Pierre Robin sequence
Pierre Robin sequence (PRS) is a condition present at birth. With this condition, the infant has a small lower jaw and a tongue located further back in the mouth. Both of these differences may cause problem with breathing. Many children with Pierre Robin sequence also have a cleft palate. PRS occurs in around one in 10,000 births. It is called a sequence because it is a series of events that happen during pregnancy.
PRS can occur by itself or as part of a genetic syndrome (a disorder with more than one identifying symptom or affected area). It is extremely important for an infant with PRS to see a geneticist (a medical doctor who specialists in conditions passed from parents to a child). The geneticist will check if PRS is part of a syndrome or the only thing found. We will help set up this appointment for you.
The exact cause of PRS is not known. Certain factors which crowd the fetus may cause problems with the growth of the lower jaw. Some conditions related to the nervous system lead to decreased jaw movement while the baby is in the womb and can lead to PRS. There are also studies that demonstrate a genetic basis for PRS.
Areas of concern and treatment options
Breathing - The most important concern for babies with PRS is safe breathing. When a baby with PRS lies on their back, their tongue may fall back and block the airway at the back of the throat. How much a child’s breathing is affected depends on the severity of PRS. If PRS is very mild, there may be no airway concerns. As the severity increases, so do the concerns for safe breathing.
A baby with mild PRS and no or few airway problems usually does well if positioned on their stomach as this allows the tongue to fall forward out of the airway. If this positioning does not work, the baby may need to try a nasal trumpet. This is a small tube placed in the nose to improve airflow into the upper airway. When effective, a nasal trumped can help a child avoid surgery.
More severe forms of PRS may need surgery to help the baby breathe. If there are no other problems with the structure of the airway, there are several surgical options available for this. One option is a procedure that lengthens the lower jaw to open the airway.

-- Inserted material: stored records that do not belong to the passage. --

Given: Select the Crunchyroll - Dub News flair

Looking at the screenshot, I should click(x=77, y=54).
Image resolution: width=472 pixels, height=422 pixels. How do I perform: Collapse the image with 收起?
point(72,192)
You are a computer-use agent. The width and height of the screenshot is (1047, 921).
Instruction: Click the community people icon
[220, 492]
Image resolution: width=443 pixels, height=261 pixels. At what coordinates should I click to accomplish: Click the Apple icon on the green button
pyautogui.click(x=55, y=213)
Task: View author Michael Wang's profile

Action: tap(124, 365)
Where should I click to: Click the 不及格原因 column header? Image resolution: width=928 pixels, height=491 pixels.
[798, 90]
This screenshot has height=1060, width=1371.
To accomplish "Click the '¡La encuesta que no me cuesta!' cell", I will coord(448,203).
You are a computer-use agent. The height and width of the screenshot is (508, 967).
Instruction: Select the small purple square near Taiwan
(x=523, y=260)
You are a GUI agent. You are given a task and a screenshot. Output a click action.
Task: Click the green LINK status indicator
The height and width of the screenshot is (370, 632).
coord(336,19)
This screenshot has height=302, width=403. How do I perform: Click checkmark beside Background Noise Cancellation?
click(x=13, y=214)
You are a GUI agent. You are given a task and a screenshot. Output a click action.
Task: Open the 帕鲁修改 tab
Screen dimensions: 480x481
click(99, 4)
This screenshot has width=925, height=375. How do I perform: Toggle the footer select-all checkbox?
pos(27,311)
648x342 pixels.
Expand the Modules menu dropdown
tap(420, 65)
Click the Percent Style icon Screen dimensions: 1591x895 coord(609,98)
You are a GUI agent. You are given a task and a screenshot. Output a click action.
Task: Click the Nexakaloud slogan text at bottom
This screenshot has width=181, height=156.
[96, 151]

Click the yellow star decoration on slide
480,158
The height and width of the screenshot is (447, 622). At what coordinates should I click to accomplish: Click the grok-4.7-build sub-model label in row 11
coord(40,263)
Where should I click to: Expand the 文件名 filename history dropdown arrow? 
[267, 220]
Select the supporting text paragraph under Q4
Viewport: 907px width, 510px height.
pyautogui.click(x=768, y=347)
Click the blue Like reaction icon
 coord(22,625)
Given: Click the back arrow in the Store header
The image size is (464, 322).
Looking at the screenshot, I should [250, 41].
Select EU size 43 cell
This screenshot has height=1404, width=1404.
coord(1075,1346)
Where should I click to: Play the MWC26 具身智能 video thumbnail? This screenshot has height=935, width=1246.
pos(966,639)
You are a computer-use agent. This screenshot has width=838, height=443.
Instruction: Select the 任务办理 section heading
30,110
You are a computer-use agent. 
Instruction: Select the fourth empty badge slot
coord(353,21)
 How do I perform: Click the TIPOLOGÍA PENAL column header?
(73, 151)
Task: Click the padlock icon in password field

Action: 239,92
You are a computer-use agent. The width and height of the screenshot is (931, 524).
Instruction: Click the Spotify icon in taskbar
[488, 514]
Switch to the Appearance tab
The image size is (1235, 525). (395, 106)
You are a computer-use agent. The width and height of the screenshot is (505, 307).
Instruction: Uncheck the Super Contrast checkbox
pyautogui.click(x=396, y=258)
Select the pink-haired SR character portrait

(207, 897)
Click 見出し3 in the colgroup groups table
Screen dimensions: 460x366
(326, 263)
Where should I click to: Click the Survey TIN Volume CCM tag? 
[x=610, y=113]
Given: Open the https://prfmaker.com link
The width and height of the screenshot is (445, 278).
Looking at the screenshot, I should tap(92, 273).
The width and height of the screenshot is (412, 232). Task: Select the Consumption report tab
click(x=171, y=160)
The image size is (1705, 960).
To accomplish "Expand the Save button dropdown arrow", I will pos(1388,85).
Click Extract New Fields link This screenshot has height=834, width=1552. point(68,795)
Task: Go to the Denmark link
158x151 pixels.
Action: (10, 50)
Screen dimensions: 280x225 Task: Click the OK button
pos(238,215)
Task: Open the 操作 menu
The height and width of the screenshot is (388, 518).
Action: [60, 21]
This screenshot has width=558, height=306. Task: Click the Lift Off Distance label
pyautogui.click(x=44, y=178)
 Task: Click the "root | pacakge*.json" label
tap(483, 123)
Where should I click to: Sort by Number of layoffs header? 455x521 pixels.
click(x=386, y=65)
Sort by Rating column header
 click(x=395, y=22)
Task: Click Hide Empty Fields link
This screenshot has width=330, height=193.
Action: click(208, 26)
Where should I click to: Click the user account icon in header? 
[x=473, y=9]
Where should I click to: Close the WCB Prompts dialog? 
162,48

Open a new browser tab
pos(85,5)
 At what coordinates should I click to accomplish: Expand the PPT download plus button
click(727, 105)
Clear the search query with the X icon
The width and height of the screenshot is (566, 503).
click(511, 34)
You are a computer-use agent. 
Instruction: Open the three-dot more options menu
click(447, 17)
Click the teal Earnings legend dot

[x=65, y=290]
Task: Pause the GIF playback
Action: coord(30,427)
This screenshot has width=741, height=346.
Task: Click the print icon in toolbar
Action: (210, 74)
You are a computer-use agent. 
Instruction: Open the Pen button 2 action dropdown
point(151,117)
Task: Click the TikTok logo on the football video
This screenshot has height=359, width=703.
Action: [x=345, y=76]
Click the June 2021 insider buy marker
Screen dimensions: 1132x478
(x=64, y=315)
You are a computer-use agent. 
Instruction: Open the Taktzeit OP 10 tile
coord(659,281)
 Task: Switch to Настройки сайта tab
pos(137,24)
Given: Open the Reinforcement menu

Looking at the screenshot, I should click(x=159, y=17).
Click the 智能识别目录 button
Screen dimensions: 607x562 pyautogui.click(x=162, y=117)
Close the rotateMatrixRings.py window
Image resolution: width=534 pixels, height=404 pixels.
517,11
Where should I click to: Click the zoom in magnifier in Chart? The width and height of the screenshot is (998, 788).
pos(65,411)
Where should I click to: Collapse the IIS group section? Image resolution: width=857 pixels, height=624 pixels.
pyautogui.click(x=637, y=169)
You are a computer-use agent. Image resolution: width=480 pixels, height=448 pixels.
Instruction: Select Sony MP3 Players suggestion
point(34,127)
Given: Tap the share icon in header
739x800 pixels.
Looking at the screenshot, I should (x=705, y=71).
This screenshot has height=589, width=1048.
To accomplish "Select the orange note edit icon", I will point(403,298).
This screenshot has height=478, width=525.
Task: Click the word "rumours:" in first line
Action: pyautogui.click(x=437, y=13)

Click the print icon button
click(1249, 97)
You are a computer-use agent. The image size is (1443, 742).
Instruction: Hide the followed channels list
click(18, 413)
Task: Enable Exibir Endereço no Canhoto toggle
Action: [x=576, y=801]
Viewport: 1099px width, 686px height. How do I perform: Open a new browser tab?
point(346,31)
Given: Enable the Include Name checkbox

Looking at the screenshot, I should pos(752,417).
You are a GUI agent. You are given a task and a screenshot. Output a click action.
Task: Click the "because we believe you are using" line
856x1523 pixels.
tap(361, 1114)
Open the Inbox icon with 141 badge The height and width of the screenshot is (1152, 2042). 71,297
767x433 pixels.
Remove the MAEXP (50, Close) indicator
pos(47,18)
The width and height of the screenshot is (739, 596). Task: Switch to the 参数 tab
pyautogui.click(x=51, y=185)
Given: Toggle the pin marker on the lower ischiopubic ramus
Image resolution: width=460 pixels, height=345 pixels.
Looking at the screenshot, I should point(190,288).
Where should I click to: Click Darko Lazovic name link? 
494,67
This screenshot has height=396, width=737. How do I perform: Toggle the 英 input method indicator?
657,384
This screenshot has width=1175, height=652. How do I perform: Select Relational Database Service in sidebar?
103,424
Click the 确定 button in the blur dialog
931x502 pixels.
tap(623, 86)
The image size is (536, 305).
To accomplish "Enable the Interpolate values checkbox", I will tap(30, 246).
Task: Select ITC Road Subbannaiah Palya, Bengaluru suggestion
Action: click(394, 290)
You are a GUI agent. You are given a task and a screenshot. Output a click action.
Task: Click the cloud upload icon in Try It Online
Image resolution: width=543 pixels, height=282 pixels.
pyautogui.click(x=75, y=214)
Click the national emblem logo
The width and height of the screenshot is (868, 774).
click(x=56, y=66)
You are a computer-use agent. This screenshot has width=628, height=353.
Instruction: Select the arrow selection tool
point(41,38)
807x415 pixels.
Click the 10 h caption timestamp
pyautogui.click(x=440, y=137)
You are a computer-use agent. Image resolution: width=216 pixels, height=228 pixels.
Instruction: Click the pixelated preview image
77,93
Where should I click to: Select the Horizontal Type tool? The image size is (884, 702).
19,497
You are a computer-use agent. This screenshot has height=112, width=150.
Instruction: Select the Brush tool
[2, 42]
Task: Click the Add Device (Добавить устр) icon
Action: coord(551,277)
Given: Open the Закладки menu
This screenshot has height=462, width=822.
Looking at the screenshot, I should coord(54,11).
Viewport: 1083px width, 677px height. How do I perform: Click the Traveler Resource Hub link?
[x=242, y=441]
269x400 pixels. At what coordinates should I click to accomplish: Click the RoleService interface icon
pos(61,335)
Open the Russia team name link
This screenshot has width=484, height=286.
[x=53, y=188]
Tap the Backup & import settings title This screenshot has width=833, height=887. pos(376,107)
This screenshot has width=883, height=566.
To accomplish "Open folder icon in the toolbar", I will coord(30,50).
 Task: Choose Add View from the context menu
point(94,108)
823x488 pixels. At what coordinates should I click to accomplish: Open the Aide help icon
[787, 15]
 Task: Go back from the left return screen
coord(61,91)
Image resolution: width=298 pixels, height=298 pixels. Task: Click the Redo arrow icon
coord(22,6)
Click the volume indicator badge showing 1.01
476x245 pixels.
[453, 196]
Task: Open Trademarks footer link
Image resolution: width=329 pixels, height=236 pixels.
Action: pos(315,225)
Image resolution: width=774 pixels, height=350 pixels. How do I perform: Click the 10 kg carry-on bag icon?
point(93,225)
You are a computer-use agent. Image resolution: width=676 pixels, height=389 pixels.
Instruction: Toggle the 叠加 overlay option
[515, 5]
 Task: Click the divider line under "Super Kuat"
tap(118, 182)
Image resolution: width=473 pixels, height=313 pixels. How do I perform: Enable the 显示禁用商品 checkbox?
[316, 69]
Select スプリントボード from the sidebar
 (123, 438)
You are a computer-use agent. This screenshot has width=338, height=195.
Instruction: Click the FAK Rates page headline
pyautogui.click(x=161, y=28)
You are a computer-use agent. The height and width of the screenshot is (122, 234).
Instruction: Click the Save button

Because multiple related issues may need to be addressed, an evaluation by a craniofacial surgeon is needed to be sure a child gets the best treatment option. For babies who have other problems in their lower airway, surgery to create an opening in the neck for a breathing tube may be needed. If the baby has a cleft palate [LINK to cleft palate page], surgery to close the palate usually occurs around the time a child turns one year of age.
Feeding – A baby must be able to breathe well in order to feed. Any breathing or airway problems must be addressed before a baby can feed effectively. Sometimes, holding your baby in special positions may help with feeding. If a baby has a cleft palate, feeding with specialized bottles and nipples is very helpful. Feeding strategies like those used for babies with cleft palate can help establish good feeding. Our team also offers feeding consultation services.
If feeding remains a problem, other ways of getting nutrition, such as a nasogastric (NG) tube, may be needed. This is a small tube passed through the nose into the stomach. In rare cases, a baby may require a gastrostomy tube, which is a tube surgically placed through the belly into the stomach for nutrition. Most children with PRS outgrow their feeding problems by one to two years of age.
Taking care of a child with PRS is more than just performing surgical procedures. It requires very close follow-up. Having PRS can affect a child’s appearance, self-esteem, feeding, teeth, hearing and speech. This is why all children with PRS are followed regularly by our multidisciplinary team. Experts dedicated to the care of children with craniofacial conditions from a wide range of pediatric specialties work together on this team to make sure children receive the best care possible.